> Problem requirements: Give again, word for word, every line below from the one that has "The height and width of the screenshot is (541, 635)." through the one that has "This screenshot has width=759, height=1200.", both included, and no others.

---------------

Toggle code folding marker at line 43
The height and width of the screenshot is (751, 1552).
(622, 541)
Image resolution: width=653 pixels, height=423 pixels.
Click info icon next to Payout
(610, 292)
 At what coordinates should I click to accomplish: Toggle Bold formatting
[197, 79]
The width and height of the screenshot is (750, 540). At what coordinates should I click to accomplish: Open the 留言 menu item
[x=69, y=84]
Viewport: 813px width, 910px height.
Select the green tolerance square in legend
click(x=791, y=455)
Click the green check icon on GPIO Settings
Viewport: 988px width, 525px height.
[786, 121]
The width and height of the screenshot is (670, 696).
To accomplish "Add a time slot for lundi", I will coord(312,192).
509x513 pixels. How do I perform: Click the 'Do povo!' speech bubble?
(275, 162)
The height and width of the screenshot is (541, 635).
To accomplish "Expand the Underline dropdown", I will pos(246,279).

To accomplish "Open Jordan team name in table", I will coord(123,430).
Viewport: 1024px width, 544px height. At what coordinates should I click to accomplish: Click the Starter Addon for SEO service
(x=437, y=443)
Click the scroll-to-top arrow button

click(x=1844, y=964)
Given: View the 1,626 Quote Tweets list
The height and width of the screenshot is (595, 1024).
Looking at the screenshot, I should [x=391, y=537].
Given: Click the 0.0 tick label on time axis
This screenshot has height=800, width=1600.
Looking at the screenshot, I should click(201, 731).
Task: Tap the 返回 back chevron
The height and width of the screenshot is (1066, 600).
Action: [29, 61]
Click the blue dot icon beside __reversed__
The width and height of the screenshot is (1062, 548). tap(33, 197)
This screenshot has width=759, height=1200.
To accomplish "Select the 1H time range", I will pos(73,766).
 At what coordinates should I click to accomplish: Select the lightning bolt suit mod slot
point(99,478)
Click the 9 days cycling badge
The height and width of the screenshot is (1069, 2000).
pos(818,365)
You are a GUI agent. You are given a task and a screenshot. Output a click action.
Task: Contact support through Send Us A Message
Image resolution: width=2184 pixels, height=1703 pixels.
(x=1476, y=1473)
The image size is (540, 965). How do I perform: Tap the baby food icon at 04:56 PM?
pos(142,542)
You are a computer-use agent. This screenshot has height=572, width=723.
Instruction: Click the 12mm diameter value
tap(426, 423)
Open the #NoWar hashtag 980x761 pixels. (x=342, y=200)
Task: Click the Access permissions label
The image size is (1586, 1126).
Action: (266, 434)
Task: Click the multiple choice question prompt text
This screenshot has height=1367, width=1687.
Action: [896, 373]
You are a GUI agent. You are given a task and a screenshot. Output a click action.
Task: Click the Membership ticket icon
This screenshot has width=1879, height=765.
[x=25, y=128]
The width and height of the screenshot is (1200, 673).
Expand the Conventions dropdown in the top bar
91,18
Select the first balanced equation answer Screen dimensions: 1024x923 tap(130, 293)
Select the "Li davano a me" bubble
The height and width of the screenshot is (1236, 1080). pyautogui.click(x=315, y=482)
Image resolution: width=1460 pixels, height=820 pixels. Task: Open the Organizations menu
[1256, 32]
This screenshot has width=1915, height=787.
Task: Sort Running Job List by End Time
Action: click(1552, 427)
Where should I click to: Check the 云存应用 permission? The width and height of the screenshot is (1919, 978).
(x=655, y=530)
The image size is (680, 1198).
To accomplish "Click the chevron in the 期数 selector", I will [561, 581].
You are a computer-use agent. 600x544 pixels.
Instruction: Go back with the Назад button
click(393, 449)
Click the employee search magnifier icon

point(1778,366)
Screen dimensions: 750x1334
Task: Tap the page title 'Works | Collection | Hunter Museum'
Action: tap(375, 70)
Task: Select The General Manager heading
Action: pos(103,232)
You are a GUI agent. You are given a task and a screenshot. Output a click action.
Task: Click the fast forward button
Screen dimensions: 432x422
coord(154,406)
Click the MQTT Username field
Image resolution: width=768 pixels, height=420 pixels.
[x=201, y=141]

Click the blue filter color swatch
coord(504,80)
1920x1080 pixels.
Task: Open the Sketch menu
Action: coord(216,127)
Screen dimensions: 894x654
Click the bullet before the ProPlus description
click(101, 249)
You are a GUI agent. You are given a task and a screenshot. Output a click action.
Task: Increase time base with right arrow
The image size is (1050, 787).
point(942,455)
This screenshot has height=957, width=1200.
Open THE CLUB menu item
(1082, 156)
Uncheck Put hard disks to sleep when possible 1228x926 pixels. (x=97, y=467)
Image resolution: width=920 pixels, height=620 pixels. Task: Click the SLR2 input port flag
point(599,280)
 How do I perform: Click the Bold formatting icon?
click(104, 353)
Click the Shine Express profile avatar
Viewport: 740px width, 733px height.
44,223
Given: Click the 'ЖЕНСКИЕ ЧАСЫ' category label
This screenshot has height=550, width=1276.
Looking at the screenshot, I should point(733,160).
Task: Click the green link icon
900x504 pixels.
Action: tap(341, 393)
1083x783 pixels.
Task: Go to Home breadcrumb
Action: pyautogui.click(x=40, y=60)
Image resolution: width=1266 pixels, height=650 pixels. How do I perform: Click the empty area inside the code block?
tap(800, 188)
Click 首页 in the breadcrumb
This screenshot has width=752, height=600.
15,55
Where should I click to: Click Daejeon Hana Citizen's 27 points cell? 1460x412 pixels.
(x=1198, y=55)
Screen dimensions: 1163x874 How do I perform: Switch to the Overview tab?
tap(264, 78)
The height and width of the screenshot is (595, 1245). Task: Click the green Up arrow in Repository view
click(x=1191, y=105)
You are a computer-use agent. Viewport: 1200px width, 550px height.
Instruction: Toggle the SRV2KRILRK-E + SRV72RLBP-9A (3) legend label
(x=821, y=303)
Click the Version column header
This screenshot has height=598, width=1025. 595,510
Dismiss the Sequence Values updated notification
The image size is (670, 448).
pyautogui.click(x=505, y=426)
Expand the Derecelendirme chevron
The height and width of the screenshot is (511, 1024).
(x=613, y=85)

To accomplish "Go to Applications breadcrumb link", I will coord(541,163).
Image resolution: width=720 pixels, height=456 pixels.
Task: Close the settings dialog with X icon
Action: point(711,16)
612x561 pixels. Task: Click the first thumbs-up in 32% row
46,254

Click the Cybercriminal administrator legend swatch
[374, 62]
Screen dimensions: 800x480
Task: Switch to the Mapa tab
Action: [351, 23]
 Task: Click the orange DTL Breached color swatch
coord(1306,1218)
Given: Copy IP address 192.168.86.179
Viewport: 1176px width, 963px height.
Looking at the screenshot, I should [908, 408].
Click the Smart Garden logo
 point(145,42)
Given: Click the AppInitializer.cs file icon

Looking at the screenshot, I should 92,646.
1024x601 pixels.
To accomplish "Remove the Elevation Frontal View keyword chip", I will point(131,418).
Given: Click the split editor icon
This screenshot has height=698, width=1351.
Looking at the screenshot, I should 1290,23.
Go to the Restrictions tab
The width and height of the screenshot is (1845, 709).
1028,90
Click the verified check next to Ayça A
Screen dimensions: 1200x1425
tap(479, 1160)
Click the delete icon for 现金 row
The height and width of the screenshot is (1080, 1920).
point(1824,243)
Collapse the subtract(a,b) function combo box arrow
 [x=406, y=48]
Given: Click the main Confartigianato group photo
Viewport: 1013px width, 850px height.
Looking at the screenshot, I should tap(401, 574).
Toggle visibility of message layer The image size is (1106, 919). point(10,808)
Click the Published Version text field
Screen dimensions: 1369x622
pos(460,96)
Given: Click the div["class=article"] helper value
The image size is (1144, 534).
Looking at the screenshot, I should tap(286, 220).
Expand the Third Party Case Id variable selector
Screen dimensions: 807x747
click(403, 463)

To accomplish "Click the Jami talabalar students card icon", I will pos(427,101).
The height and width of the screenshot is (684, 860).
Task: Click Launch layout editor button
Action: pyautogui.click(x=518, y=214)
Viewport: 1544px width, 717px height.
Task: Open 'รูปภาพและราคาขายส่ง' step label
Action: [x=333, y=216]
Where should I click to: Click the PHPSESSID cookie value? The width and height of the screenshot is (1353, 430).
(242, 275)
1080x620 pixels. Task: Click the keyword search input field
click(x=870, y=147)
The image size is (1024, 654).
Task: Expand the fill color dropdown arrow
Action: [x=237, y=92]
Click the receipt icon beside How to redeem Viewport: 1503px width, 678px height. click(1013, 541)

---------------

> Task result:
The height and width of the screenshot is (541, 635).
To accomplish "Expand the Underline dropdown", I will pos(246,279).

To accomplish "Open Jordan team name in table", I will coord(123,430).
Viewport: 1024px width, 544px height. At what coordinates should I click to accomplish: Click the Starter Addon for SEO service
(x=437, y=443)
Click the scroll-to-top arrow button

click(x=1844, y=964)
Given: View the 1,626 Quote Tweets list
The height and width of the screenshot is (595, 1024).
Looking at the screenshot, I should [x=391, y=537].
Given: Click the 0.0 tick label on time axis
This screenshot has height=800, width=1600.
Looking at the screenshot, I should click(201, 731).
Task: Tap the 返回 back chevron
The height and width of the screenshot is (1066, 600).
Action: [29, 61]
Click the blue dot icon beside __reversed__
The width and height of the screenshot is (1062, 548). tap(33, 197)
This screenshot has width=759, height=1200.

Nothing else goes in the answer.